Job:
Repeat the stretch of the records below from the line containing "Click the day" through the line containing "will click(933, 570).", keeping every line exactly as it appears.

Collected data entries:
☆ ☆ ☆ ☆ ☆
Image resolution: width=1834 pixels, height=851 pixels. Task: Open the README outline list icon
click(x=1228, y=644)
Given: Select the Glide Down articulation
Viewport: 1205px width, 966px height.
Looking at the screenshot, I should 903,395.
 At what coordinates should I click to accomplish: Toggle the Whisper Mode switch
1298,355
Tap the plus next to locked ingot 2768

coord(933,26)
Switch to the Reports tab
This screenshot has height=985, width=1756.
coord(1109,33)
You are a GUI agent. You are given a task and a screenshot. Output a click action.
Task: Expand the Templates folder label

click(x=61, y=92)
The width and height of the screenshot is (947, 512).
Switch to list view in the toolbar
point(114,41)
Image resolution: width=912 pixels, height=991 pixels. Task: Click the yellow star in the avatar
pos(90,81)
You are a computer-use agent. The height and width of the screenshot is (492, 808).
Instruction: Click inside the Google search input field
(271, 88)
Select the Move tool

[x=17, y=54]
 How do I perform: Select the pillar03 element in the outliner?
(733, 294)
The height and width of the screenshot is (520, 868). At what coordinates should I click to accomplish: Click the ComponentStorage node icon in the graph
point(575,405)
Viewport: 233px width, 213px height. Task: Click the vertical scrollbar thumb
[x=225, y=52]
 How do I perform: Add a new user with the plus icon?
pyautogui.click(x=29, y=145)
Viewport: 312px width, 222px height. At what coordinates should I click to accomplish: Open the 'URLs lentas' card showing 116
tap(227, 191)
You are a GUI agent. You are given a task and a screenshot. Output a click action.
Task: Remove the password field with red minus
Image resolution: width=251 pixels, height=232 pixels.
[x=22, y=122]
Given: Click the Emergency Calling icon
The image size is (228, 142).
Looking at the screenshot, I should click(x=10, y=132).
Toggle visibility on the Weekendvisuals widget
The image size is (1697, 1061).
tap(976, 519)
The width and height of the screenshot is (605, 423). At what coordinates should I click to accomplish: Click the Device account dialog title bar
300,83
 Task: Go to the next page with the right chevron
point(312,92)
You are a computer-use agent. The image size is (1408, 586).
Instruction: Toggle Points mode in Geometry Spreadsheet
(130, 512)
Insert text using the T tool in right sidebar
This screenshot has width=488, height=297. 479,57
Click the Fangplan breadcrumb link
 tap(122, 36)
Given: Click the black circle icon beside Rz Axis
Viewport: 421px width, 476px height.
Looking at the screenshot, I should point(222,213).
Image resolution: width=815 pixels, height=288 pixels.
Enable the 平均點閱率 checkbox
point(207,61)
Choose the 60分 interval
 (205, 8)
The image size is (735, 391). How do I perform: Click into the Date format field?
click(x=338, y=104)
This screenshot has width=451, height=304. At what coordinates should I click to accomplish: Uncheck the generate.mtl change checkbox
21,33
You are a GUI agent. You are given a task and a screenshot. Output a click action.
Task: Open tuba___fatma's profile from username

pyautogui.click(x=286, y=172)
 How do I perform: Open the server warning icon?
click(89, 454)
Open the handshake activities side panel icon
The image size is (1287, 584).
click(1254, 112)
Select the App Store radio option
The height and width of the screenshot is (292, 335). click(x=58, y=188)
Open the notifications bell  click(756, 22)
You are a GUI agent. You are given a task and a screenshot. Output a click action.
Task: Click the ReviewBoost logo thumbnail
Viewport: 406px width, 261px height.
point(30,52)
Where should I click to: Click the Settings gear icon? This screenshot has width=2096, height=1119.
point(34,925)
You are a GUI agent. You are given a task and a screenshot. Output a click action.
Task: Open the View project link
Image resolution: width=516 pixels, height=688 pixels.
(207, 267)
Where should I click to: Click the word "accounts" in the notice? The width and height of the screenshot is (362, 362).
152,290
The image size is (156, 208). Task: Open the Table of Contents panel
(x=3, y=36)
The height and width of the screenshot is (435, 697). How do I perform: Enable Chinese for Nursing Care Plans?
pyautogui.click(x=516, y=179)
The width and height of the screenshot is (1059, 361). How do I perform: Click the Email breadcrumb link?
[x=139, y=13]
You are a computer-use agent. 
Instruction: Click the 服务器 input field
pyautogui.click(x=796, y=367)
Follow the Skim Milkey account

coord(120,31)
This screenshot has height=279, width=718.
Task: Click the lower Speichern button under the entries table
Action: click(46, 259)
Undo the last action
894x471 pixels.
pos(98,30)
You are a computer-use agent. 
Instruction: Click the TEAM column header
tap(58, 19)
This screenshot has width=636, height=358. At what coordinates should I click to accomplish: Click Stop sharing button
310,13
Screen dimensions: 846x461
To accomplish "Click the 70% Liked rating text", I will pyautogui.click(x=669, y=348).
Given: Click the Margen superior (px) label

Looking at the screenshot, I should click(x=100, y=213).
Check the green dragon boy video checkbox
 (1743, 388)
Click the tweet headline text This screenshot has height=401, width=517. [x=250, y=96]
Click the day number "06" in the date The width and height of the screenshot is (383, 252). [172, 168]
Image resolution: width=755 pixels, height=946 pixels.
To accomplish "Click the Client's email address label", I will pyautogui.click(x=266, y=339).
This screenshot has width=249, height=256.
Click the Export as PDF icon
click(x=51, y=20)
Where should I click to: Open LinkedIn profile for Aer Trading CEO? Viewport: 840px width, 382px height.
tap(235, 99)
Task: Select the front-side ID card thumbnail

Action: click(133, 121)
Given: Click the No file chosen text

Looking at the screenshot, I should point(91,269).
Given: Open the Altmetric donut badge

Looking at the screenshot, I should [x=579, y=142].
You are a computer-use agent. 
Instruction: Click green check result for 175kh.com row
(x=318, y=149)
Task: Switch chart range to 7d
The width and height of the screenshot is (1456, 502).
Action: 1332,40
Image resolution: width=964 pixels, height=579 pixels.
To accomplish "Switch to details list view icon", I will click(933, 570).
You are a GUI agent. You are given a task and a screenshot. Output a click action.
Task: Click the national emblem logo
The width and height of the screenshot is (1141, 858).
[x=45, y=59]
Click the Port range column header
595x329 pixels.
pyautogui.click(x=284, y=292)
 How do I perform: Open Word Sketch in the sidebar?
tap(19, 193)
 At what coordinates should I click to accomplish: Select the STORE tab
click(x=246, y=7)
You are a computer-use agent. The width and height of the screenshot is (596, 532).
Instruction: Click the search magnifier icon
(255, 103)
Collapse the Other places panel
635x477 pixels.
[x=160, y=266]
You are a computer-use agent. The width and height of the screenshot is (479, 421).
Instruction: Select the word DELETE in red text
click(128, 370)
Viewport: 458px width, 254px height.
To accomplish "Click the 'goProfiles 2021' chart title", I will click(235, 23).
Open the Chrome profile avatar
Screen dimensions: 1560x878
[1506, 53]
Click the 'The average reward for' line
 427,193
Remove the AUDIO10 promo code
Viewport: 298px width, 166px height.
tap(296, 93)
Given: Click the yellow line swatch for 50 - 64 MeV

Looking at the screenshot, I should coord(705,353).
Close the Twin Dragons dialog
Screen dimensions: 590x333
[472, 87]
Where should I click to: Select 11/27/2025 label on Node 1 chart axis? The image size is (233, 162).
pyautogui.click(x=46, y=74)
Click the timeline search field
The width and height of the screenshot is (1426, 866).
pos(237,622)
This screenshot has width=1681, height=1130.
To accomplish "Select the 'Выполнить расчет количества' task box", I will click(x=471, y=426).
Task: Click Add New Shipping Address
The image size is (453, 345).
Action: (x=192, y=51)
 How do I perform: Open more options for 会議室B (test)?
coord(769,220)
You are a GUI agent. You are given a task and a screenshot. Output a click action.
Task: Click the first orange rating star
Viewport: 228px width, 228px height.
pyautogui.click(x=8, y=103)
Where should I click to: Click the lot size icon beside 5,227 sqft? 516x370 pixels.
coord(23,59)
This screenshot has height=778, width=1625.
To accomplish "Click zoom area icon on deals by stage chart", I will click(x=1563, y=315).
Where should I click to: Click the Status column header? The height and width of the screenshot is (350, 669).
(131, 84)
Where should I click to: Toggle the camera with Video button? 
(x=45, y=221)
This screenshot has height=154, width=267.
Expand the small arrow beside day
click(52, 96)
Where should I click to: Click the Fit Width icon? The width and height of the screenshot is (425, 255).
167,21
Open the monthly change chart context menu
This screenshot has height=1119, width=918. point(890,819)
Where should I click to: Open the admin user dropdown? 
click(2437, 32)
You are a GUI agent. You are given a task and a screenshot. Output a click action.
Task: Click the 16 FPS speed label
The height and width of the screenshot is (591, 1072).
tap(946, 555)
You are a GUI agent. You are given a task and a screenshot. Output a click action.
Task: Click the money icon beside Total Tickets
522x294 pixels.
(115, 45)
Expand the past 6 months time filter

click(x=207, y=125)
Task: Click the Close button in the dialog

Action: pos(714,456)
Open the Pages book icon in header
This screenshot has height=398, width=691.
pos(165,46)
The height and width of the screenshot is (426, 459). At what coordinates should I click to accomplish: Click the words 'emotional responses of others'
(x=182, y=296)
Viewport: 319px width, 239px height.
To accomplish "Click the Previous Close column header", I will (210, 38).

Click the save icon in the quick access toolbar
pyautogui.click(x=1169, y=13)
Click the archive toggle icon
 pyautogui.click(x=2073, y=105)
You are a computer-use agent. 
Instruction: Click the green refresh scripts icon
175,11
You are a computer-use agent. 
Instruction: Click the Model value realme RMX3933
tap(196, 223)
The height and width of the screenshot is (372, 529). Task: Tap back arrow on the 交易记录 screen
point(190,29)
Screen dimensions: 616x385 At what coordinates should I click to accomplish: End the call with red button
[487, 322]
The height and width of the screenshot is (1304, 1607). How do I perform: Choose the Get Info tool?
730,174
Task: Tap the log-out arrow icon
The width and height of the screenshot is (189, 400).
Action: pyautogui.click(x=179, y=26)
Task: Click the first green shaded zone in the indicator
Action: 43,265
☆ ☆ ☆ ☆ ☆
In response:
Click the day number "06" in the date The width and height of the screenshot is (383, 252). [172, 168]
Image resolution: width=755 pixels, height=946 pixels.
To accomplish "Click the Client's email address label", I will pyautogui.click(x=266, y=339).
This screenshot has width=249, height=256.
Click the Export as PDF icon
click(x=51, y=20)
Where should I click to: Open LinkedIn profile for Aer Trading CEO? Viewport: 840px width, 382px height.
tap(235, 99)
Task: Select the front-side ID card thumbnail

Action: click(133, 121)
Given: Click the No file chosen text

Looking at the screenshot, I should point(91,269).
Given: Open the Altmetric donut badge

Looking at the screenshot, I should [x=579, y=142].
You are a computer-use agent. 
Instruction: Click green check result for 175kh.com row
(x=318, y=149)
Task: Switch chart range to 7d
The width and height of the screenshot is (1456, 502).
Action: 1332,40
Image resolution: width=964 pixels, height=579 pixels.
To accomplish "Switch to details list view icon", I will click(933, 570).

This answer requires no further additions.